== EXCERPT

If Quick Scan is unchecked, the TCP port scan runs afterward. Open ports stream in live and merge into the matching host's row, and the driver suggestion re-ranks as new ports arrive.
Hosts that respond to the port scan but not to ARP (cross-subnet, ARP blocked) appear as bare rows with no MAC or vendor.

Results

Each row shows:

Select — checkbox for bulk monitor creation; the header checkbox toggles all rows
Vendor — from the MAC OUI lookup; falls back to Unknown
IP — clickable when the host is already a GEM device; opens that device's editor in a modal in place (no navigation away from the scan)
MAC
Open Ports — port pills, added live as the scan progresses
Suggested Driver — top match with a confidence score and the primary reason. Low-confidence suggestions (<40%) render in muted grey. For hosts already in GEM the column shows the device's configured driver display name instead of a guess.
Actions — Import opens the device creator prefilled with IP / MAC / port; Monitor opens the monitor creator (port 80/443 prefill as HTTP, a single other port as TCP, no port prefill for multi-port hosts).

Hosts already linked to a GEM device are highlighted in green, show an Already in GEM pill with the device name/label and ID, and the Import button is disabled.

Reused on the Devices page

The same scanner is embedded as the Scan Network modal on the Devices page (with the bulk-monitor controls hidden) so you can onboard hardware without leaving the device admin.

Bulk Monitor Creation

Select multiple hosts via row checkboxes to create monitors for all of them in one click. A bar appears above the results table when any rows are selected:

Selected count — how many hosts will be monitored
Tags — comma-separated tags applied to every created monitor (defaults to discovered)
Create N Monitors — runs the same prefill logic as the per-row Monitor button for each selected host (HTTP for port 80/443, TCP for a single other port, otherwise ping) and saves them sequentially. A toast reports successes and failures.
Clear — deselects all rows without creating anything

Selections survive incremental port-scan updates but are wiped when a new scan starts.

Tags Tab

Monitor Tags group correlated monitors so a single rollup alert covers a shared outage instead of N member alerts. Each tag is a first-class record with its own health rule, dependency edges, and notification fan-out.

Why Tags

Without tags, every member monitor that goes down sends its own email/SMS — a flapping internet uplink can produce dozens of duplicate pages for the same root cause. Tags collapse that into one rollup alert per outage, and dependency edges suppress noise when a deeper outage is already firing.

Build a whole tag set in one ask

The AI Assistant's bulk_create_monitor_tags skill provisions many rollup tags in a single request — members, health rules, and upstream dependency edges together — e.g. "set up the standard rack rollup: network (all switches + APs), cameras anchored on the NVR, access, and av — with cameras/access/av depending on network." It validates the whole batch and rolls back if any tag fails. Create the underlying monitors first (bulk_create_monitors); tags group monitors that already exist.

Tag Cards

Each tag card shows:

Label (or Name when no label is set) and a state badge: up / down / degraded / unknown / inert
Rule — anchor monitor name, threshold percentage, or "all members down"

====
== DATA LINES

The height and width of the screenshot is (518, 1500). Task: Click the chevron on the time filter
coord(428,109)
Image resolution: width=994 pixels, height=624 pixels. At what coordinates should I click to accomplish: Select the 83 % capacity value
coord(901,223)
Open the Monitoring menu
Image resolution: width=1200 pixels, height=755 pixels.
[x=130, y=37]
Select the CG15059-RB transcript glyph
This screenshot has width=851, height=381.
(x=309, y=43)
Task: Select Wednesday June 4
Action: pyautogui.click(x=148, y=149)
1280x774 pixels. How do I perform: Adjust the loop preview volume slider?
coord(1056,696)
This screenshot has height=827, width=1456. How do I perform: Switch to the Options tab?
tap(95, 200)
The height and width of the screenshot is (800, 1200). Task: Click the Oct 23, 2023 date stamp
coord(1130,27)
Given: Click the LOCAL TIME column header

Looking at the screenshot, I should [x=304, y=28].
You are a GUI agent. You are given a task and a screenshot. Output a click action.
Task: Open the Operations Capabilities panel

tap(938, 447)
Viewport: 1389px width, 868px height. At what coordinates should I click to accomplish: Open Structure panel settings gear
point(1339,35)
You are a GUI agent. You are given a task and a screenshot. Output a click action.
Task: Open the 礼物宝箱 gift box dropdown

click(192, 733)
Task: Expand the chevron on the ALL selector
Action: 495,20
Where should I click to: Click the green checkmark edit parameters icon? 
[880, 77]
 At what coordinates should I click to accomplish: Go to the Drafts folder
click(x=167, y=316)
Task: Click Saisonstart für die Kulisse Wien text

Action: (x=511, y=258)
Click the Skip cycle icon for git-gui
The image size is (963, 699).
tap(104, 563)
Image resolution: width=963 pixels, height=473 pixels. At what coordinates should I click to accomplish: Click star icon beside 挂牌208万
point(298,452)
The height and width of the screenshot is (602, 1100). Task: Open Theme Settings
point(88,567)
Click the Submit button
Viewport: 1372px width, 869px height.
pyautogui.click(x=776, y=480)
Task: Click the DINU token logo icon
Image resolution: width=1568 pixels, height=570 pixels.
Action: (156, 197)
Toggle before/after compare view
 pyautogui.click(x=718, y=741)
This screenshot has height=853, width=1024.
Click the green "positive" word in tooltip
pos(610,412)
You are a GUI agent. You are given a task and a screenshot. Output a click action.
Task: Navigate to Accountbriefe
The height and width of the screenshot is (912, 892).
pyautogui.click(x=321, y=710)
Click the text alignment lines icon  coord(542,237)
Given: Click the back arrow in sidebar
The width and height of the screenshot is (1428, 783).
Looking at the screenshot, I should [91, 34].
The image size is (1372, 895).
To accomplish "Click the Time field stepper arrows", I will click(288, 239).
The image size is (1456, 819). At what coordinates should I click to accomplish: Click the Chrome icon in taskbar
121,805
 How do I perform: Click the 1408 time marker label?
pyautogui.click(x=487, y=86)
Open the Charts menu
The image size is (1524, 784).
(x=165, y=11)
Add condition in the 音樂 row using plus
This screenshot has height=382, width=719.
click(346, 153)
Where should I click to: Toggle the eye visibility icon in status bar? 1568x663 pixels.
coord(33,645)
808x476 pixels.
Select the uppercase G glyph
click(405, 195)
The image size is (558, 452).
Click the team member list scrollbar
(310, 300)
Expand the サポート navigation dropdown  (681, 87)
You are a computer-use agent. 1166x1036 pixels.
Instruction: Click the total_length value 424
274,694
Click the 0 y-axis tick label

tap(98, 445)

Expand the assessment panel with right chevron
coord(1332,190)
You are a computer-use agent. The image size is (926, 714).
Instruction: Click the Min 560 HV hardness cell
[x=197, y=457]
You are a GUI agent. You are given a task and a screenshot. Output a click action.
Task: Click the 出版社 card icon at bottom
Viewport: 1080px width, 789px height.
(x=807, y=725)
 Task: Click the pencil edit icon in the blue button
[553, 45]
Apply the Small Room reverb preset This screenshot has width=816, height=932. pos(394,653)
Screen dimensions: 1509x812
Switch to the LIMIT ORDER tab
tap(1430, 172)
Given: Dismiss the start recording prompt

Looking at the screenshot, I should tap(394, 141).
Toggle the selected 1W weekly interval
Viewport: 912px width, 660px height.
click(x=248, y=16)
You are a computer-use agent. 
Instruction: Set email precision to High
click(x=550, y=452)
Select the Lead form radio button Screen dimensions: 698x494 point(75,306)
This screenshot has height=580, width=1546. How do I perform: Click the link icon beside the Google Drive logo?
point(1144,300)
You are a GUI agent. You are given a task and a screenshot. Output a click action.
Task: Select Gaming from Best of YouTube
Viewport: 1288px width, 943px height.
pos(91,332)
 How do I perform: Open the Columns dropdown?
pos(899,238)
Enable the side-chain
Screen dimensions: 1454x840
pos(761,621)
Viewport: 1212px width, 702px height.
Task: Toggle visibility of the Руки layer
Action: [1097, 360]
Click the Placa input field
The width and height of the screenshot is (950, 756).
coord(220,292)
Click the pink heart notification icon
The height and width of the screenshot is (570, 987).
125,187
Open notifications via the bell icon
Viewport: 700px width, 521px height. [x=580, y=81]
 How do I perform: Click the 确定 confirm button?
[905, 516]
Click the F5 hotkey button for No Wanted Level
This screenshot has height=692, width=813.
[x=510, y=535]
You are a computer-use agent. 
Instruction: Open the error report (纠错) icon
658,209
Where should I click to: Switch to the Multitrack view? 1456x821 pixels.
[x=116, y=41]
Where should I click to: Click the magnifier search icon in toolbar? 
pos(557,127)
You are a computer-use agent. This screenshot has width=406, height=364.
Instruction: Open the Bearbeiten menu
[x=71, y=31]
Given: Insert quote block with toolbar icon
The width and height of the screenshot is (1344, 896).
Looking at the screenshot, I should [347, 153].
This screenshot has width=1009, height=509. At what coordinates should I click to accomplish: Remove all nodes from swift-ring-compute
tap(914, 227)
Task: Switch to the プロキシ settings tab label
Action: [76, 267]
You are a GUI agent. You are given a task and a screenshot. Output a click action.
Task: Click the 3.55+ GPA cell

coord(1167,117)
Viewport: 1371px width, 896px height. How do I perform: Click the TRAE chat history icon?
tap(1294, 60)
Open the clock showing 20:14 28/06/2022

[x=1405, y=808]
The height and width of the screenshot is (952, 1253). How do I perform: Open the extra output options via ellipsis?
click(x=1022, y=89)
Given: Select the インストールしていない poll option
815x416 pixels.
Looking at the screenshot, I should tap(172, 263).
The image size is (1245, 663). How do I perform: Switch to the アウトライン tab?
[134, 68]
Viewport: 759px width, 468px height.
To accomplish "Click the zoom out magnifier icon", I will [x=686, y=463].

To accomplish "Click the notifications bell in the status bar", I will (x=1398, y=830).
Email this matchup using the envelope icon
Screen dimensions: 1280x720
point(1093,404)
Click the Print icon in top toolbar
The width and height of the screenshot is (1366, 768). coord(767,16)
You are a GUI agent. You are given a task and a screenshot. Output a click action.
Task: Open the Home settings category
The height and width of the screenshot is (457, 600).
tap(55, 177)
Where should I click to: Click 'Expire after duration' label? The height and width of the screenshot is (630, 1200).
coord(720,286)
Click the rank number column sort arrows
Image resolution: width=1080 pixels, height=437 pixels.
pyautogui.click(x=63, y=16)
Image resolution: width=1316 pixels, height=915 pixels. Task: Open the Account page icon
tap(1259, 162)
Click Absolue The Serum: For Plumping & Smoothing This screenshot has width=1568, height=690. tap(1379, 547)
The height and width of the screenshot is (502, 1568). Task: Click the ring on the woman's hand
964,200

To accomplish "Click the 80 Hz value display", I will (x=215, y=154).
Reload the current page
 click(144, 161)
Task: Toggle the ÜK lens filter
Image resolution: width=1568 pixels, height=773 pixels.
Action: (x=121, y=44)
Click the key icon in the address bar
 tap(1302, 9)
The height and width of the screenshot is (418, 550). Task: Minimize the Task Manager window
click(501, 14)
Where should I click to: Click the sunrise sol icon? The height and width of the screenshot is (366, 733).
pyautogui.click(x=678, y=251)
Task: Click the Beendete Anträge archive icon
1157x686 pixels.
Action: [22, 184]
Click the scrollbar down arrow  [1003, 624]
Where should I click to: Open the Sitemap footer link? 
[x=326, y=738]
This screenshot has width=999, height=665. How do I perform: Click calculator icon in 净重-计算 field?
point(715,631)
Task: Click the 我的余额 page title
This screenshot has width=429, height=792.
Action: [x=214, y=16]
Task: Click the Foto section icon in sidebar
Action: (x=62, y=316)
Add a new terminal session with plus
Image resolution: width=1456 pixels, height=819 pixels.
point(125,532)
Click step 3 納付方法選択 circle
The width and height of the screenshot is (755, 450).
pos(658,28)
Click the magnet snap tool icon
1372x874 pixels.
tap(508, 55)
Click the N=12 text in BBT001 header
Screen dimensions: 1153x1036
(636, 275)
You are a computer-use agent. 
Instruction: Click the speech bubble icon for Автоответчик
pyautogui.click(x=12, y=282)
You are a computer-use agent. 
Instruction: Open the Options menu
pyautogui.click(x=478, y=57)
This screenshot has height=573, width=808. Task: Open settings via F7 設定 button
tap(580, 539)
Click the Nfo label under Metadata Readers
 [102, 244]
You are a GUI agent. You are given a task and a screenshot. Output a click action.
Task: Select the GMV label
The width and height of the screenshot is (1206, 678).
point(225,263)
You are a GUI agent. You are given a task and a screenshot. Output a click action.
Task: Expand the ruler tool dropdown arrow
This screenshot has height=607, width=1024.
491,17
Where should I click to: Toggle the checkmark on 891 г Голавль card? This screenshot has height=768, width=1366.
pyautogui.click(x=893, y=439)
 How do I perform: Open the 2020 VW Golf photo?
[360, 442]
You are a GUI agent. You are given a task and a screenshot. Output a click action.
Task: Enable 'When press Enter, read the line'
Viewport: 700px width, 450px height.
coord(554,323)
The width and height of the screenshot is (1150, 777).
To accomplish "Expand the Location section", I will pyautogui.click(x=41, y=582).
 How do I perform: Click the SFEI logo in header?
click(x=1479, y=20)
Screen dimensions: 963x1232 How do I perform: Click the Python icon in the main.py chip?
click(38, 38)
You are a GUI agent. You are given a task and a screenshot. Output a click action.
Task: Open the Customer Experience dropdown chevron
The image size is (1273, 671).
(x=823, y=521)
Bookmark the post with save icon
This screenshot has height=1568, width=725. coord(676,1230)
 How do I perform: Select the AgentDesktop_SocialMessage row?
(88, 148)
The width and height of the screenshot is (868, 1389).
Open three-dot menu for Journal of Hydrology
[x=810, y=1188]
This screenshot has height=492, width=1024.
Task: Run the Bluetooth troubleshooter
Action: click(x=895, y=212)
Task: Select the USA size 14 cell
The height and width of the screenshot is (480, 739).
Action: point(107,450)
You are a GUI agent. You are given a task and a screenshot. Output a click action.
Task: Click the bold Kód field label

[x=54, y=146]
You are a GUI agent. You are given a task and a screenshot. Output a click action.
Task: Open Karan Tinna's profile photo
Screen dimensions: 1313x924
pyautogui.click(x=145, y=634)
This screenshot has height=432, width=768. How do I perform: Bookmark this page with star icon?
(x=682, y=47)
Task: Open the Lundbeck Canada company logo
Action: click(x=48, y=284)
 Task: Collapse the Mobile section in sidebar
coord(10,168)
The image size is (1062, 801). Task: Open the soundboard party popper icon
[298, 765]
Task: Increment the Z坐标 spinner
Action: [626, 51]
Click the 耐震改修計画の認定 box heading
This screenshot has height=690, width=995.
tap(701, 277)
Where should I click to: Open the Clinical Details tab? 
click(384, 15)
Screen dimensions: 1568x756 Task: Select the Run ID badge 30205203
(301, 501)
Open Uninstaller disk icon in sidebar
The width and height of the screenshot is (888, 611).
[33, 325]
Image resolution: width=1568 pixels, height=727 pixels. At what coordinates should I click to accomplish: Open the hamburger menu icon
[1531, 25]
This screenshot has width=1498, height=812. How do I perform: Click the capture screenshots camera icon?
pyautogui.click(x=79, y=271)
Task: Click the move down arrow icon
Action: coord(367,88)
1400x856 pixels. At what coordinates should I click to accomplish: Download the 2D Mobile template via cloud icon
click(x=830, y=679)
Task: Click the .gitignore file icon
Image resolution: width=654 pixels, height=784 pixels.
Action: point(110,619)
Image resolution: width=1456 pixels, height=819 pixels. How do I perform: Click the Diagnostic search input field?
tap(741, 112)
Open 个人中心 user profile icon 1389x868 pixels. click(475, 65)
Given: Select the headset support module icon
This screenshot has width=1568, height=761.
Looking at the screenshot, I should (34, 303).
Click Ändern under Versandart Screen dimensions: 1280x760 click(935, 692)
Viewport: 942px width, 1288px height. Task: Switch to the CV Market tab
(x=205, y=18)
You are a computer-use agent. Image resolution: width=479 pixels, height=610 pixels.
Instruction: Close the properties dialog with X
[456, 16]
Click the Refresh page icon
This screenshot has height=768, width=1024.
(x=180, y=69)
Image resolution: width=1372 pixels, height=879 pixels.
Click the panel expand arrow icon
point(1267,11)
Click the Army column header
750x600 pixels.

====

◆ **SHORT TASK 1**
Answer these from the network scanner documentation:
(a) Below what confidence score is a suggested driver shown in muted grey?
(b) Which tag do bulk-created monitors get by default?
(c) What happens to selected rows when a new scan starts?
◆ **SHORT TASK 2**
Write the next part of the network scanner documentation, continuing after its last line.

◆ **TASK RESULT 1**
(a) Below 40%.
(b) discovered
(c) They are wiped.

◆ **TASK RESULT 2**
Members — count plus how many are currently down
Depends on — chip list of upstream tags
Recipient summary — N email · M sms, plus down/recovery macro chips
A red warning when the tag has no recipients and no macros (transitions are inert)
History, Edit, and Delete action buttons

The inert — needs setup badge means the tag is configured to never roll up to down (an anchor rule with no anchor, or a threshold rule with 0%). Inert tags are safe — they were created either by the legacy migration or by an unfinished edit, and they fire nothing until configured.

Creating or Editing a Tag

Click Add Tag (or the edit icon on a card). The modal exposes:

Identity

Name — lowercase identifier (filter-friendly)
Label — optional human-readable label shown on dashboards and emails
Description — optional free text

Health Rule

Anchor monitor — the tag mirrors a single anchor monitor's state. Tag goes down when the anchor goes down. Leaving the anchor empty makes the tag inert.
All members down — tag is down only when every member is down; degraded when some members are down; up when all members are up.
Threshold % of members down — tag goes down when the configured percentage of members are down. degraded while below threshold but with at least one member down.

Members — pick monitors via the searchable picker. Tags can have any number of members.

Depends On (Upstream Tags) — pick other tags this one depends on. If any transitive upstream tag is currently down, this tag's down/up macros are suppressed. Cycles are rejected at save time.

Trigger Macros on State Change

On Down — run macro — fires once per rollup transition into down. Suppressed when an upstream tag is also down.
On Recovery — run macro — fires once when the tag transitions down → up. Receives outage_duration_ms in context.

The macro context for both fields includes monitor_tag_id, monitor_tag_name, monitor_tag_label, previous_state, new_state, trigger_monitor_id / trigger_monitor_name / trigger_monitor_ip, and rollup_reason. See Macros — Context Simulator for previewing these values while authoring steps.

Rollup Notifications

Tag rollup transitions raise and clear a Monitor Tag Down alarm event; the alarm center sends the notifications to the recipients configured here (empty = system default). Down/up macros run independently of notifications.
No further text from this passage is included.